RESULTS: Crude ethyl acetate (CEA) extract of C. calcitrans inhibited growth of MDA-MB-231 cells, with IC50 of 60 μg/mL after 72 h of treatment. Further studies were conducted to determine the mode of cell death at various concentrations of this extract: 30, 60 and 120 μg/mL. The mode of cell death was mainly apoptosis as shown through apoptosis determination test. The expression data from GeXP showed that caspase-4 was upregulated while B-cell leukemia/lymphoma 2(Bcl-2) was down regulated. Thus, caspase-4 induction endoplasmic reticulum death pathway is believed to be one of the mechanisms underlying the induction of apoptosis while Bcl-2 induced S and G2/M cell cycle phase arrest in MDA-MB-231 cells.
CONCLUSION: CEA extract of C. calcitrans showed the highest cytotoxicity on MDA-MB-231 via apoptosis.

INTRODUCTION

Marine algae are photosynthetic organisms that are rich in bioactive compounds, minerals, polysaccharides, polyunsaturated fatty acids, and vitamins. Thus, they are well-known as a good source of functional food.[1] Among them, microalgae are gaining popularity among researchers due to their polyunsaturated fatty acids, β-carotenes and other phenolic molecules. Chaetoceros calcitrans, a brown diatom in the Bacillariophyceae, has received attention due to its valuable polyunsaturated fatty acid profile. It is widely cultivated as live feed for bivalves and crustaceans.[2,3] On the other hand, Nannochloropsis oculata is a unicellular green alga that is spherical in shape, with a diameter of about 2-5 μm, belonging to the Eustigmatophyceae. It plays an important role in the food chain, and is commonly used as live feed.[4] A total of 7.6 million deaths from cancer and 12.7 million new cases of cancer were recorded in 2008[5] and breast cancer is the most frequently diagnosed cancer and the leading cause of cancer death in females world-wide, accounting for 23% (1.38 million) of the total new cancer cases and 14% (458, 400) of the total cancer deaths in 2008.[6] Therapeutic agents derived from plant, animal and marine microorganisms have been widely used in cancer treatment-related studies. Among these, marine algae have attracted considerable attention from researchers since marine compounds show great potential as anticancer drugs.[7,8] Spirulina is the most frequently studied marine algae.[9] In a previous study, notable antioxidant properties were found in both C. calcitrans and N. oculata.[10] The role of free radical scavenging in the prevention of cancer cell formation has been reported previously.[11] Thus, this study was carried out to evaluate the potential cytotoxicity of crude solvent extracts of C. calcitrans and N. oculata on human breast cancer cell lines.

MATERIALS AND METHODS

Marine microalgae cultivation and sample preparation

C. calcitrans (UPMAAHU10) and N. oculata (UPMAAHU20) were provided by the Marine and Aquaculture Laboratory of the Institute of Bioscience, Universiti Putra Malaysia.
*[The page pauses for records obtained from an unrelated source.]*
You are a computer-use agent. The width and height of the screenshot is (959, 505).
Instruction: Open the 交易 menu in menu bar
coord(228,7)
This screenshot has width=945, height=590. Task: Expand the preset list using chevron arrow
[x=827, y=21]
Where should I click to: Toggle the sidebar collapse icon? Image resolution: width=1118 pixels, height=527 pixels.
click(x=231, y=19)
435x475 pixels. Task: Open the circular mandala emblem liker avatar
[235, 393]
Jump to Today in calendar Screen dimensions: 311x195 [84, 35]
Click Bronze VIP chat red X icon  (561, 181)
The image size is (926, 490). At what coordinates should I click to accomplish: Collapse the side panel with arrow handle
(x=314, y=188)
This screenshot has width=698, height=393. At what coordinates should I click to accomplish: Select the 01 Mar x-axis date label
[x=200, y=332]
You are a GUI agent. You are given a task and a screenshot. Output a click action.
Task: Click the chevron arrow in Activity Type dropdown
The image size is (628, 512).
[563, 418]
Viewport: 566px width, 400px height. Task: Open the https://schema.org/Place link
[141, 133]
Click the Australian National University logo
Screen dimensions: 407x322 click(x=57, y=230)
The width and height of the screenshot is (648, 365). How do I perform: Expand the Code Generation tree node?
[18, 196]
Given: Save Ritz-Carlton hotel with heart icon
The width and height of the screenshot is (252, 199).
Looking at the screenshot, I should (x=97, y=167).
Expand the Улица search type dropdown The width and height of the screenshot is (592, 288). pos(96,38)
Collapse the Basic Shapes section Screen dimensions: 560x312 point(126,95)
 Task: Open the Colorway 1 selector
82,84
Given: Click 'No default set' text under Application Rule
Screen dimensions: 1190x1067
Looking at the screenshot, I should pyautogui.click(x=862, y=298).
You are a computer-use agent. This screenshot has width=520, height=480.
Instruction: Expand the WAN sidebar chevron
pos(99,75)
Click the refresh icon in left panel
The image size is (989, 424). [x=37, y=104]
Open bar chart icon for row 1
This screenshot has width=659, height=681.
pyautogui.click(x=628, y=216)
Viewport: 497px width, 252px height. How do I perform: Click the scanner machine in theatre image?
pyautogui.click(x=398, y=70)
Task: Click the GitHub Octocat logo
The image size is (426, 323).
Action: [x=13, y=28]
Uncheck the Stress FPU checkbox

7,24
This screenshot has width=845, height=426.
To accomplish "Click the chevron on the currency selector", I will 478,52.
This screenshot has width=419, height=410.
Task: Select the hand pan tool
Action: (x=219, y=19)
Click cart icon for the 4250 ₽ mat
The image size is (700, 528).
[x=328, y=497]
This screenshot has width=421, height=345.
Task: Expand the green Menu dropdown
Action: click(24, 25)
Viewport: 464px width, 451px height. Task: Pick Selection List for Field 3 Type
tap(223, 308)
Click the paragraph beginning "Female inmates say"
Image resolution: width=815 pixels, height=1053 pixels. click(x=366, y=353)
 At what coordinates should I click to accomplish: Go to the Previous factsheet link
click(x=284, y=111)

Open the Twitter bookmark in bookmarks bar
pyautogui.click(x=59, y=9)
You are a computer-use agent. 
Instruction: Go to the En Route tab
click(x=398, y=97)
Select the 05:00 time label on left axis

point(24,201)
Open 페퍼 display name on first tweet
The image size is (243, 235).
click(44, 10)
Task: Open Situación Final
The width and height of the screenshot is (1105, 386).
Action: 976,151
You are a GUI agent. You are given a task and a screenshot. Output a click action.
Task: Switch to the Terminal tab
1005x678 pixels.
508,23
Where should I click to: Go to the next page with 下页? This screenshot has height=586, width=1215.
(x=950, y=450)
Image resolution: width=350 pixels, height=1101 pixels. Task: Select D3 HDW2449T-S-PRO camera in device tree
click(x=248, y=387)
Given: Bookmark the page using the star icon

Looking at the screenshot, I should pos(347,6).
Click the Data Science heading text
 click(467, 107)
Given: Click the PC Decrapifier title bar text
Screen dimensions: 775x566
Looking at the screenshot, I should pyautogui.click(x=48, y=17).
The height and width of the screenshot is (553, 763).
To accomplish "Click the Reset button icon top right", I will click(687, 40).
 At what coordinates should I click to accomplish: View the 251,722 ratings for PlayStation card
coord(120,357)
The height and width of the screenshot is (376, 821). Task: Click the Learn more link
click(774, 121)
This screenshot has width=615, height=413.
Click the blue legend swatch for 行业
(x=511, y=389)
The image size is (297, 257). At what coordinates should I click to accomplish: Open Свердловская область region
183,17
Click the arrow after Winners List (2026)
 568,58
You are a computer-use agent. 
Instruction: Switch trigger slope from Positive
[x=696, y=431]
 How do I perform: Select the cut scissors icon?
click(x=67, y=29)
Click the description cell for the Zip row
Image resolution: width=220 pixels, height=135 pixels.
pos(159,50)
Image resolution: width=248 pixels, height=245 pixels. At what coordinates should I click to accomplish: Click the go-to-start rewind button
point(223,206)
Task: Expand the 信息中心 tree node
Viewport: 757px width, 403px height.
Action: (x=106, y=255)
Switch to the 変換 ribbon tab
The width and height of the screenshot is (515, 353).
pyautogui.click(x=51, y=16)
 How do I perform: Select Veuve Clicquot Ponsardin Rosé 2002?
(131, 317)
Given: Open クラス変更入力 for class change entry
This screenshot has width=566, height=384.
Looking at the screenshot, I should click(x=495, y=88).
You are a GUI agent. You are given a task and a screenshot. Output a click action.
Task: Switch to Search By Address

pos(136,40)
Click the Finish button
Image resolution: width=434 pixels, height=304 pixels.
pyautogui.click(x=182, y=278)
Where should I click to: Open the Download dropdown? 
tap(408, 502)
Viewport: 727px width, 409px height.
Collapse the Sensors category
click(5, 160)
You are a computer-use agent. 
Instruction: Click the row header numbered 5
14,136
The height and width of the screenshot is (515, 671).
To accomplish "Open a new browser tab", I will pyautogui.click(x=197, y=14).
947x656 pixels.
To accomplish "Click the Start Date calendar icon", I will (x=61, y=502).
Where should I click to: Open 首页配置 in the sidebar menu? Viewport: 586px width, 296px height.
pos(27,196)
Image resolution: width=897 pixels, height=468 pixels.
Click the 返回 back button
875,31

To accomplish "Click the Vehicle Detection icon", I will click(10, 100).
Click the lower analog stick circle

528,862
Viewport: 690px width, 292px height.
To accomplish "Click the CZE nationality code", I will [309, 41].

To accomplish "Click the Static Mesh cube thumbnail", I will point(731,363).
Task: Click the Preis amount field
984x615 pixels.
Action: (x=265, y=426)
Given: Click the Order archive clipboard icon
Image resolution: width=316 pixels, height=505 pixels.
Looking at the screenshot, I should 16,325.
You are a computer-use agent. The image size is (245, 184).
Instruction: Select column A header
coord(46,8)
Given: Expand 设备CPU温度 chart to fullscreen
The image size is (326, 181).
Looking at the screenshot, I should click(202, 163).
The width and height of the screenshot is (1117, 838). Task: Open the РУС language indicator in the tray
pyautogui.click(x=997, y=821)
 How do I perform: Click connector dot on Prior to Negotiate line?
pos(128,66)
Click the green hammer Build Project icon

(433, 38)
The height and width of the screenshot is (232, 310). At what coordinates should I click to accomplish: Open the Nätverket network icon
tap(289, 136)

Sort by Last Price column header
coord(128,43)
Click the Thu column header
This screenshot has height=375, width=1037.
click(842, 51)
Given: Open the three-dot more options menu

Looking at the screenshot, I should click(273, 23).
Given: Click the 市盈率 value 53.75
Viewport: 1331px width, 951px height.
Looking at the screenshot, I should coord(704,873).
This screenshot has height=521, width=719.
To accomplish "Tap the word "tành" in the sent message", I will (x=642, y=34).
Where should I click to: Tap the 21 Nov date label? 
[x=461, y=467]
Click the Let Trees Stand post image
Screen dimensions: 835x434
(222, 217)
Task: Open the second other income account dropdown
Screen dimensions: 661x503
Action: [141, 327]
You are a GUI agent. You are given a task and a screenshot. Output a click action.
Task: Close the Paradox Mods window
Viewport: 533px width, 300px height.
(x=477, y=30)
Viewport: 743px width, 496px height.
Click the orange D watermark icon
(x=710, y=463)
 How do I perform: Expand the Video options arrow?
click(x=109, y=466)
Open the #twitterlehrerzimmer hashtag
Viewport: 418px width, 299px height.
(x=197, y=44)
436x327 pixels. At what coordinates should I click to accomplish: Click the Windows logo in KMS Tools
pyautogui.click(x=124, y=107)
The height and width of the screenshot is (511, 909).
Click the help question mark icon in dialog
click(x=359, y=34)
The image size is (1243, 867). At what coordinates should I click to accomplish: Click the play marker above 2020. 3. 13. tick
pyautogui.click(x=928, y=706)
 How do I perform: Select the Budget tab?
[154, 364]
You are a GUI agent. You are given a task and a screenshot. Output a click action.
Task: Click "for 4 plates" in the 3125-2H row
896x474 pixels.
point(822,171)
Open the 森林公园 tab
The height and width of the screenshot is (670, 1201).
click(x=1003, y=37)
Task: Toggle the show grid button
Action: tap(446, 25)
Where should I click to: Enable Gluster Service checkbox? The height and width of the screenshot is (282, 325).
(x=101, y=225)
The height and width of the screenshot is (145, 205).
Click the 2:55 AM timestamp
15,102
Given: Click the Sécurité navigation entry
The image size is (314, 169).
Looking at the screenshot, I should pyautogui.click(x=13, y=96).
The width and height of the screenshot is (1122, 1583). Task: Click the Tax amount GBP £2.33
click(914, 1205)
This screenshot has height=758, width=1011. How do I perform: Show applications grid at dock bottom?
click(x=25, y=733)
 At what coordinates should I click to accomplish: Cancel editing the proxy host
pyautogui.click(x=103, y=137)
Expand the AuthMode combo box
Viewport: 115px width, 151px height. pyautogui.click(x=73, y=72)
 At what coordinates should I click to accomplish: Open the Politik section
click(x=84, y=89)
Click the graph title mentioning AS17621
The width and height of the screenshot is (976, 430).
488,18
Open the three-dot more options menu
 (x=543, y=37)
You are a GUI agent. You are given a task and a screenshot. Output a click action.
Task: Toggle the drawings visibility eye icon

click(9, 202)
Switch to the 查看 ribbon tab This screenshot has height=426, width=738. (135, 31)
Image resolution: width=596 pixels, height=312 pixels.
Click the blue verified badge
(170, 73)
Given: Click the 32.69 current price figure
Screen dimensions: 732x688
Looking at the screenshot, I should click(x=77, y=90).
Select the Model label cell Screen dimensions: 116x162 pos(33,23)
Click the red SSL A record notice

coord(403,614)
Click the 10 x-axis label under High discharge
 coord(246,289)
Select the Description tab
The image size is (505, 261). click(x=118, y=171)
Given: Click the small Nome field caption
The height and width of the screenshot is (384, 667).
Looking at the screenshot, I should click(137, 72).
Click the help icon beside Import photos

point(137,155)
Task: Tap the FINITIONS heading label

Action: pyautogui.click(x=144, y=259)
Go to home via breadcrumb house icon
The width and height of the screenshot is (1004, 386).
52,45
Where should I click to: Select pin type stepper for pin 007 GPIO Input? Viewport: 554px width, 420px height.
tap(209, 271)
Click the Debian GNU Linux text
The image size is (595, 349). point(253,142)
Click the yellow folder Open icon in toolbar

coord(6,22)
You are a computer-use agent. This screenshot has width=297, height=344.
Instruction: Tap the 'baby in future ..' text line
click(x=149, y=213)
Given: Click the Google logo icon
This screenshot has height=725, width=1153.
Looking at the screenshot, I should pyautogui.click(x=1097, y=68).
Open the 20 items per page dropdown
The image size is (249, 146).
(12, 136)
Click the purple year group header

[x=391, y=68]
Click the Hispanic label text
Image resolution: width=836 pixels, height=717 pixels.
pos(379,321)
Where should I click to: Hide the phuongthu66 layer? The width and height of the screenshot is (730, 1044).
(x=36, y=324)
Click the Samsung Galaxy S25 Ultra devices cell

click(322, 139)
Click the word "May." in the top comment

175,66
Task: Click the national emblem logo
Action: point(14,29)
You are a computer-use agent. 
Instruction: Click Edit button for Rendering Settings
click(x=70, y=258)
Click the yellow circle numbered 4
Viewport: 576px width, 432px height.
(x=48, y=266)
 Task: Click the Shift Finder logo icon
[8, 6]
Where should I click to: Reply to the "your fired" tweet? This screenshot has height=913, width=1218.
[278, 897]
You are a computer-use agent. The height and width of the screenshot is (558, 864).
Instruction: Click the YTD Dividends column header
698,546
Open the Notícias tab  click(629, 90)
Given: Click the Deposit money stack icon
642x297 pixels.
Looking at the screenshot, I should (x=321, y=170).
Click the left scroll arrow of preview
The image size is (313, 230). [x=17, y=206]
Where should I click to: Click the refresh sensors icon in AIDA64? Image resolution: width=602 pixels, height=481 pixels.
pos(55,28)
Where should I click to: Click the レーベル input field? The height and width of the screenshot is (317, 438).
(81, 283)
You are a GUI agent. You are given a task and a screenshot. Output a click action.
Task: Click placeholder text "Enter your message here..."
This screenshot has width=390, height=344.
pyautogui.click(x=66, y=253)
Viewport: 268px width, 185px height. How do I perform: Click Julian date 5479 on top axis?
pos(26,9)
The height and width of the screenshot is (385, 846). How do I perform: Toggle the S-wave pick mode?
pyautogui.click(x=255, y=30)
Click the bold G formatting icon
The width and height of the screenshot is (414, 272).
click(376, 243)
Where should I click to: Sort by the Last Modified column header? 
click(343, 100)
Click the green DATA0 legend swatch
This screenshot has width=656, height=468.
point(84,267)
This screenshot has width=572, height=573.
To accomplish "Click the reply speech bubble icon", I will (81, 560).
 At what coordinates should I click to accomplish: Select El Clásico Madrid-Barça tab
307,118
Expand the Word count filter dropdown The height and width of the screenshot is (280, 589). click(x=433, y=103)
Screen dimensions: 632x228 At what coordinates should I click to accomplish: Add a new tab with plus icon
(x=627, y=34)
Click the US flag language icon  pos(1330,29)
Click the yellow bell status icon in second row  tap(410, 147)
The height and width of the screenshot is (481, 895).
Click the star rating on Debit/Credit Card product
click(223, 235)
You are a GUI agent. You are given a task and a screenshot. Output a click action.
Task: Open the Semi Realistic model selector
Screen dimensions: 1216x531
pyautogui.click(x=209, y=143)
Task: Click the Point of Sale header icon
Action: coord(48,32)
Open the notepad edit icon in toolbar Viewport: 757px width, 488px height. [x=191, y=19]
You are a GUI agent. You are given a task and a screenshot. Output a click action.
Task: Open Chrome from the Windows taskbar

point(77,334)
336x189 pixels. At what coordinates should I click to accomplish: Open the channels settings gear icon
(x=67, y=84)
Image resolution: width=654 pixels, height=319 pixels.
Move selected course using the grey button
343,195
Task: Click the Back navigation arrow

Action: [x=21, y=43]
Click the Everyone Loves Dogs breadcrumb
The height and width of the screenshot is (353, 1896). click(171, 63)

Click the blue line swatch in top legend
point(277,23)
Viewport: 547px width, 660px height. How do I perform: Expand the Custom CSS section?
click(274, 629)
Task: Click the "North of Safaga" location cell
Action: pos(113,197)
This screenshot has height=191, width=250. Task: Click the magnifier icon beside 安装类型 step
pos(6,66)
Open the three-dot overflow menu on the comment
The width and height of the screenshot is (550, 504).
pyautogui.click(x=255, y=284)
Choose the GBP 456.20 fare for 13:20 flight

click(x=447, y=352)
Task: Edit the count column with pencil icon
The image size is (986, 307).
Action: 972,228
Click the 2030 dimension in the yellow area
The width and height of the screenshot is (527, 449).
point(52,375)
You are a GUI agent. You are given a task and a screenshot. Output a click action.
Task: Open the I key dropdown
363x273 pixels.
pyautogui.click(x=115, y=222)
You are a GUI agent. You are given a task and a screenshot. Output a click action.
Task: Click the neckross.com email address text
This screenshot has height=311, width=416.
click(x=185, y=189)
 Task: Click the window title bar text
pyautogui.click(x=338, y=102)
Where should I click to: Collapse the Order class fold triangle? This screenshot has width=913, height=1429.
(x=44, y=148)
These microalgae were cultivated in 30 p.p.t of artificial seawater following overnight sterilization of the water with Clorox. Conway medium (main mineral solution, trace metal solution, silicate solution and vitamin solution) was added as a nutrient source for growth. Both microalgae were grown in complete growth media, adjusted to pH 8 with carbon dioxide aeration, under illuminated conditions at room temperature. They were the harvested after 5-7 days (at the stationary phase) by centrifugation (Hitachi High Speed Refrigerated Centrifuge Models CR22G II/CR 21G II) at 8000 rpm, 23°C for 10 min (green microalgae) or 20 min (brown microalgae) and rinsed with distilled water and ammonium sulfate, respectively, before being freeze-dried (freeze-drying system: Labconco 77540) for long-term storage.

Crude extract preparation

Two grams of freeze-dried powder of C. calcitran or N. oculata were shaken in 500 mL of hexane (Hex), dichloromethane (DCM), ethyl acetate (EA) or methanol (MeOH) for 24 h and filtered through cotton. The solvent was then dried off using a rotary evaporator (EYELA N-1000S-WD, Tokyo Rikakikai Co., Ltd) at 35°C and the dried extract was stored at −20°C for further use. All of the dried crude solvent extract was dissolved in dimethyl sulfoxide (DMSO) (100 mg/mL) before use.

Cell culture maintenance

The parental cell lines, namely human breast cancer estrogen-independent (MDA-MB-231), estrogen-dependent human breast cancer Michigan Cancer Foundation-7 (MCF-7), rat breast cancer (4T1), liver cancer Human hepatocellular carcinoma cell line-2 (HepG 2), cervical cancer (HeLa), prostate cancer (PC3), lung cancer (A549), colorectal cancer (HT29), ovarian cancer (Caov3) and non-tumorigenic fibroblast cells (3T3) were provided by the Laboratory of Molecular Biomedicine, Universiti Putra Malaysia. These cell lines were maintained at pH 7.4 in Roswell Park Memorial Institute (RPMI) 1640 (GIBCO) sterile culture medium supplemented with 10% (v/v) fetal bovine serum (FBS; Deoxyribonucleic acid [iDNA], Singapore) and a 1% penicillin-streptomycin mixture (GIBCO Bethesda Research Laboratories, Inc [BRL], Gaithersburg, MD), All cell lines were cultured under controlled conditions (37°C, 5% CO2 and 100% humidity).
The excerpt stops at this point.